[MAP] Light recycling; Piccione lip

[Charles M Ankenbrandt]

Hi, Kirk.

 Very interesting! Note that the spreading out in time of the resulting photons doesn't matter

if the initial source is CW, on all the time.

 This reminds me some aspects of my recent proposal called N-Ring CircUS; namely, the muons

make multiple passes before finally finding their way out of the ring via a septum. And since the

source is CW, it doesn't matter that it takes time to get out.

 Another way to say it is that, for a 100% duty cycle situation, only 5D of the 6D phase space

matters.

 I've attached a brief summary of the N-Ring CircUS idea.

--Chuck

________________________________
From: map-l-bounces at lists.bnl.gov [map-l-bounces at lists.bnl.gov] on behalf of Kirk T McDonald [kirkmcd at Princeton.EDU]
Sent: Wednesday, December 19, 2012 10:36 PM
To: Kirk McDonald
Cc: MAP-l at lists.bnl.gov
Subject: [MAP] Light recycling; Piccione lip

Folks,

I have become fortuitously aware of an old trick in the lamp industry that is now sometimes called “light recycling” – with the goal of enhancing the optical brightness of light sources.

Remember, brightness = power / area in transverse phase space
(although the opticians don’t generally say it this way, perhaps using the buzzword “etendue” instead of “area in transverse phase space”)
In our project, we try to increase the brightness by “cooling”/shrinking the area in transverse phase space.

The opticians’ trick is to “recycle” the light so that one photon gets counted many times in the same area in phase space, effectively increasing the power, while leave the emittance the same.

* SUPPLIED RECORDS:
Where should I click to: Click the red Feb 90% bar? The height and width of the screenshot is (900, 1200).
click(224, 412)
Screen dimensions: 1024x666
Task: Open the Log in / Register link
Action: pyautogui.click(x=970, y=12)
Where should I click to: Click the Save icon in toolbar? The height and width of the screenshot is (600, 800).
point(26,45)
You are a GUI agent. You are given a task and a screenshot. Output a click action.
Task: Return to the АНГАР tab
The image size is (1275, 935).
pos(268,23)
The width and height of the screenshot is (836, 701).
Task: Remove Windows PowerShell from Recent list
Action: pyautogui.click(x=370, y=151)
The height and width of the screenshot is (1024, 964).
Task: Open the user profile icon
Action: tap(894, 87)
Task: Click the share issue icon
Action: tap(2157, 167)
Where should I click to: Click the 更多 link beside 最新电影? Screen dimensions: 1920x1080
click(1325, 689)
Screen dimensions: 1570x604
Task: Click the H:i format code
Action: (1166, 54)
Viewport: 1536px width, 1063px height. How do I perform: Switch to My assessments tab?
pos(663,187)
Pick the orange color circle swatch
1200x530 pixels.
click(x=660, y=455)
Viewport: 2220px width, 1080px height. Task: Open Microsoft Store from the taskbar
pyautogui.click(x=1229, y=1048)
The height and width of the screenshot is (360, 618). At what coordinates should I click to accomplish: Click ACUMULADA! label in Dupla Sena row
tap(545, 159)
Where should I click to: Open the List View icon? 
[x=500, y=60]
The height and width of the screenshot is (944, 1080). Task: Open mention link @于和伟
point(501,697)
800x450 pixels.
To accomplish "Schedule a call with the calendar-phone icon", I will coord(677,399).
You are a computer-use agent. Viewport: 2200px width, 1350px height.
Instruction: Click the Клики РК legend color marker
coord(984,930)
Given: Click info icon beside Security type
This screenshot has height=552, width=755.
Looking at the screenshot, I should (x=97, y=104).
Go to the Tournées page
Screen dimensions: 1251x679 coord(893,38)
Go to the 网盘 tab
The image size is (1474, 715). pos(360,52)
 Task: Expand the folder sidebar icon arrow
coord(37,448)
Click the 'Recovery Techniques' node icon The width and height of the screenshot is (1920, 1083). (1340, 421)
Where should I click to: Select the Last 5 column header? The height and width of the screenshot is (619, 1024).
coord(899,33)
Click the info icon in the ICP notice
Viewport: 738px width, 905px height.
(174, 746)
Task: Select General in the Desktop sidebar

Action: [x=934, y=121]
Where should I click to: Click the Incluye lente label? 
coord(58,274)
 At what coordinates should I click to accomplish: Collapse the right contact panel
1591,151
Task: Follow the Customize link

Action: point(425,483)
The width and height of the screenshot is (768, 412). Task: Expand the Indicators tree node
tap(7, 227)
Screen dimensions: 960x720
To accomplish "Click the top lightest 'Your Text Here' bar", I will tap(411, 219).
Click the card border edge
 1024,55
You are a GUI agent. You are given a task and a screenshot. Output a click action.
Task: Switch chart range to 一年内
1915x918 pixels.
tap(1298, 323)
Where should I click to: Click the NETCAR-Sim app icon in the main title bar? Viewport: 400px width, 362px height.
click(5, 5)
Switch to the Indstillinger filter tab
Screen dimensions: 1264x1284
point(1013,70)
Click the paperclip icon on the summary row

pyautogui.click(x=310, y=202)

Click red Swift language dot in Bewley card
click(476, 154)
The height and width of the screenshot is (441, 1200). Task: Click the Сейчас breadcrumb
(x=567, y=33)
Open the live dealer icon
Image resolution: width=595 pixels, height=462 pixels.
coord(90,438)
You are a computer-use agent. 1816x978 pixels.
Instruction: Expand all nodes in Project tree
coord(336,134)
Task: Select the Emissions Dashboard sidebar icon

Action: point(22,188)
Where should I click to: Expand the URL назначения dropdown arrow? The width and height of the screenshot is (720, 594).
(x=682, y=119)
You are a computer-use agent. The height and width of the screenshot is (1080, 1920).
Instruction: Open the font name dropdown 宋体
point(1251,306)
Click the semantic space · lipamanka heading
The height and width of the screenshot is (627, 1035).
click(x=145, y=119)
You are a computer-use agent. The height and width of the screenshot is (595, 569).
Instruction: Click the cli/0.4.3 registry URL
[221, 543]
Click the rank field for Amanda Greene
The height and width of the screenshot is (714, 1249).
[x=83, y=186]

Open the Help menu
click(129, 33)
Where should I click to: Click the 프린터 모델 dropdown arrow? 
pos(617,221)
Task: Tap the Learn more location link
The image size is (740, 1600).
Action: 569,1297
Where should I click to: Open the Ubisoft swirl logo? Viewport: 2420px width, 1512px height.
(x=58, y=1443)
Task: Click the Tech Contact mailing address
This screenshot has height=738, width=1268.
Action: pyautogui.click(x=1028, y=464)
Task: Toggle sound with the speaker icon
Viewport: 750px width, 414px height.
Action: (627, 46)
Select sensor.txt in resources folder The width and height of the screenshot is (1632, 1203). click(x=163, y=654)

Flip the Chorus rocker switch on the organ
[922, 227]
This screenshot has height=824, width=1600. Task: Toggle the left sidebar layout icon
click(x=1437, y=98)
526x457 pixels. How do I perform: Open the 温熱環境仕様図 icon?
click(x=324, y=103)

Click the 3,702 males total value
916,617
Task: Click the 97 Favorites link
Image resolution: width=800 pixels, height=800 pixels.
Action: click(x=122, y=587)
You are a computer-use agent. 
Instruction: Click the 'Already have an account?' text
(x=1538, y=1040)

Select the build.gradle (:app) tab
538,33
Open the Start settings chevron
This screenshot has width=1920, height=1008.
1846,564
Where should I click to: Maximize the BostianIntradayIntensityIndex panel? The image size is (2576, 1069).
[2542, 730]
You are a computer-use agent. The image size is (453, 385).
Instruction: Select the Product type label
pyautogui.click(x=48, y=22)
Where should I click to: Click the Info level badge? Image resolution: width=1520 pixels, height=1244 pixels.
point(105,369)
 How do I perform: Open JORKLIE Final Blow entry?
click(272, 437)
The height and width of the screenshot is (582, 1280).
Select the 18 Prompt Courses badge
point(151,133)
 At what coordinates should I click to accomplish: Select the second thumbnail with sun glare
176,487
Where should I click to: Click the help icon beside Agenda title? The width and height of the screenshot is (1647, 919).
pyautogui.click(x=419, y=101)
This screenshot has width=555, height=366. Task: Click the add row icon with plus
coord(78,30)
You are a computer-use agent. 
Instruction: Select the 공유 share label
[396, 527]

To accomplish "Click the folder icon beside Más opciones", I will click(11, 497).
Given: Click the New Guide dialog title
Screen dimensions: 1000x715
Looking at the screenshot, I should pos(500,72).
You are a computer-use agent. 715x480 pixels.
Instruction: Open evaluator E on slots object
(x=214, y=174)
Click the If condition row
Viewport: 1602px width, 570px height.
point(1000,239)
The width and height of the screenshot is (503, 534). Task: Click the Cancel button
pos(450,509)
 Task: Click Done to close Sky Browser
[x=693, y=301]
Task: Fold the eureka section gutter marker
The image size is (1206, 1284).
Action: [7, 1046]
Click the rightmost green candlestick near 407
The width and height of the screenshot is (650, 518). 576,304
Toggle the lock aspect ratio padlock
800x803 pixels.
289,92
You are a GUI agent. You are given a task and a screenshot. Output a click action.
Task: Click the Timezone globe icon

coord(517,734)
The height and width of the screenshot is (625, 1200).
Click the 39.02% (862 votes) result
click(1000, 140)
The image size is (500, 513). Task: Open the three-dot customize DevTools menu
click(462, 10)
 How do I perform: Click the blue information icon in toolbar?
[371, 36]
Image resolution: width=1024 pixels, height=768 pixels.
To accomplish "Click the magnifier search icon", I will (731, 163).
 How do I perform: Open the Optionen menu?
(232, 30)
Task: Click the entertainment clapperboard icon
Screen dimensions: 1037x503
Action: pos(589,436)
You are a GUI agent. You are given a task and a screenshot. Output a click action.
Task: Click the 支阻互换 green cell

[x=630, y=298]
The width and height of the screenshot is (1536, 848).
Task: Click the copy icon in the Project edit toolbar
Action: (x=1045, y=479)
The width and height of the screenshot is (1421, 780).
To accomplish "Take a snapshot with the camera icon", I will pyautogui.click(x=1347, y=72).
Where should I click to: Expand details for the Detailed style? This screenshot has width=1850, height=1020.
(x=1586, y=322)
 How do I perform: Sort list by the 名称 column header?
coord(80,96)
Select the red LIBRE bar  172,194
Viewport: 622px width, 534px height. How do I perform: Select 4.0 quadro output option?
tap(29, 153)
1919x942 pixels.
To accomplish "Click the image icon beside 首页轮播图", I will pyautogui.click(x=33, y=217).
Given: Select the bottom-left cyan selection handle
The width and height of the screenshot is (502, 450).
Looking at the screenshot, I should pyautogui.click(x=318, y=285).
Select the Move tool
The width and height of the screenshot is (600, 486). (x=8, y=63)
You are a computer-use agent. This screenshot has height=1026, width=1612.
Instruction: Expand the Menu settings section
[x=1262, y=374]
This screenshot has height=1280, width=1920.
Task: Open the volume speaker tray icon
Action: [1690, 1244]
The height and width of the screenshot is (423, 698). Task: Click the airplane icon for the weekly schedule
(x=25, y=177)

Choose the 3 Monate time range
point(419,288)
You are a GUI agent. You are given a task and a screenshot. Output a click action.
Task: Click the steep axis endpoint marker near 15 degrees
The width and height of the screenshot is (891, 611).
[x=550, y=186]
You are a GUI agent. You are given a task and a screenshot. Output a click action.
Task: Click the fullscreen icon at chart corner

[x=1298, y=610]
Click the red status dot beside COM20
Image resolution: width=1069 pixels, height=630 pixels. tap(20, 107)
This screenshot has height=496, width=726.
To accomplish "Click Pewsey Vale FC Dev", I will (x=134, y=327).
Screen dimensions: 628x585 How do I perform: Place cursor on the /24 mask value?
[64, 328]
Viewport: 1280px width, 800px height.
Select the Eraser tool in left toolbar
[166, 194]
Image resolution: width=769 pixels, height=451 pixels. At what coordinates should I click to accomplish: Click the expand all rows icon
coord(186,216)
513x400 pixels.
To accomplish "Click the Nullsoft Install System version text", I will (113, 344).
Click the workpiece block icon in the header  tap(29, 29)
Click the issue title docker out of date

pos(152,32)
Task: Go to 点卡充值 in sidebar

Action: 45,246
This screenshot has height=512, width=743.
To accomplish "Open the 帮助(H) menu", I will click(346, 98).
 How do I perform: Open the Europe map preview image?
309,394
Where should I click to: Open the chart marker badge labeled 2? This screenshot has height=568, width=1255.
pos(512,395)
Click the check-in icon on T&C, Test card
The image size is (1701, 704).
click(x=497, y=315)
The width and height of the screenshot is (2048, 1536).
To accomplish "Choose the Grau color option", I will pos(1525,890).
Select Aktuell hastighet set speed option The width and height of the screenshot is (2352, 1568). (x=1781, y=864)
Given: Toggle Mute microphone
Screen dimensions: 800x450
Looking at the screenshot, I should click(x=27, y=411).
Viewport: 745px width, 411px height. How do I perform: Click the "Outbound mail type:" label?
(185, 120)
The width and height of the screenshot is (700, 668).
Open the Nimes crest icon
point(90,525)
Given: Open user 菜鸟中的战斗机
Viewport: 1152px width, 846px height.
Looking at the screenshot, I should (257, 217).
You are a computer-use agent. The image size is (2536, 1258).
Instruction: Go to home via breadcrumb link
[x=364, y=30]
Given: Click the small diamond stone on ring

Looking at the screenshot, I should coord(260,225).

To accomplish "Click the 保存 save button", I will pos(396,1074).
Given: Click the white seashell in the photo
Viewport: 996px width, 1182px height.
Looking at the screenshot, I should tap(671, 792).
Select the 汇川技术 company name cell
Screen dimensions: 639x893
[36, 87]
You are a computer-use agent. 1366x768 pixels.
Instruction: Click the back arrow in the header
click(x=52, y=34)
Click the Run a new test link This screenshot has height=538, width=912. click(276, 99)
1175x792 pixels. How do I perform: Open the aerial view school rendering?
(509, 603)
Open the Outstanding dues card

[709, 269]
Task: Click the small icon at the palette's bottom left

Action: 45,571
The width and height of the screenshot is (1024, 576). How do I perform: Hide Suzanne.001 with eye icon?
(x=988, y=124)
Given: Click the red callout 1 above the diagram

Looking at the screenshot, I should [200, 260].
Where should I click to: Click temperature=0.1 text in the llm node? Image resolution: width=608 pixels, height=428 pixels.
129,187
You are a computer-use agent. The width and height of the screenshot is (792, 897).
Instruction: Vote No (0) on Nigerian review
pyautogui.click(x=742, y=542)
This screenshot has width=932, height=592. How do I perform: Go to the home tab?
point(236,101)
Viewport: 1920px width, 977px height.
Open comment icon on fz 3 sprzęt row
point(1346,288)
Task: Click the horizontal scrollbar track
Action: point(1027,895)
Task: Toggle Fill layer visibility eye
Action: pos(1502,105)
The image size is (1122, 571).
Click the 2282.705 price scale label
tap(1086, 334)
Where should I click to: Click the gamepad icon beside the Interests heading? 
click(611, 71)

* THINGS TO DO:
a) List every header field name that appears in the quoted message of the light-recycling thread.
b) Reproduce the light-recycling thread from "Another way to" to "N-Ring CircUS idea.".
c) Write the next part of the light-recycling thread, picking up right after its final sentence.

* RESULTS OF THE EXERCISE:
a) From, Sent, To, Cc, Subject

b)
Another way to say it is that, for a 100% duty cycle situation, only 5D of the 6D phase space

matters.

 I've attached a brief summary of the N-Ring CircUS idea.

c)
The historical way of doing this (dating back at least to 1936) involves a cylindrical cavity lined with a phosphor (i.e., a fluorescent lamp) with a small slit in the phosphor to let light out.

A photon has only a small probability P to escape out the slit directly after being emitted by the phosphor.

Generally, the photon hits another region of the phosphor, is absorbed, and then re-emitted.  [The cavity can be lined with a reflector to assist in this process.]

On average, the photon bounces around N = 1 / P times before it escapes through the slit.

Hence, the steady-state emission of photons by the phosphor surface is N times greater than if the photons flew away on their first emission – as holds for an ordinary fluorescent lamp.

The net effect is that the light coming out of the slit is N times brighter than the light from an ordinary fluorescent bulb of the same output power.

The brightness has been enhanced N-fold (with no emittance reduction) to the extent that the absorption and re-emission involves no losses.

[I think the lamps in Xerox machines and scanners are of this type.]

I’ve written up a pedagogic note on this:
http://puhep1.princeton.edu/~mcdonald/examples/lamp.pdf

--------------------------------------
This trick seems different from what we do to enhance the brightness of particle beams.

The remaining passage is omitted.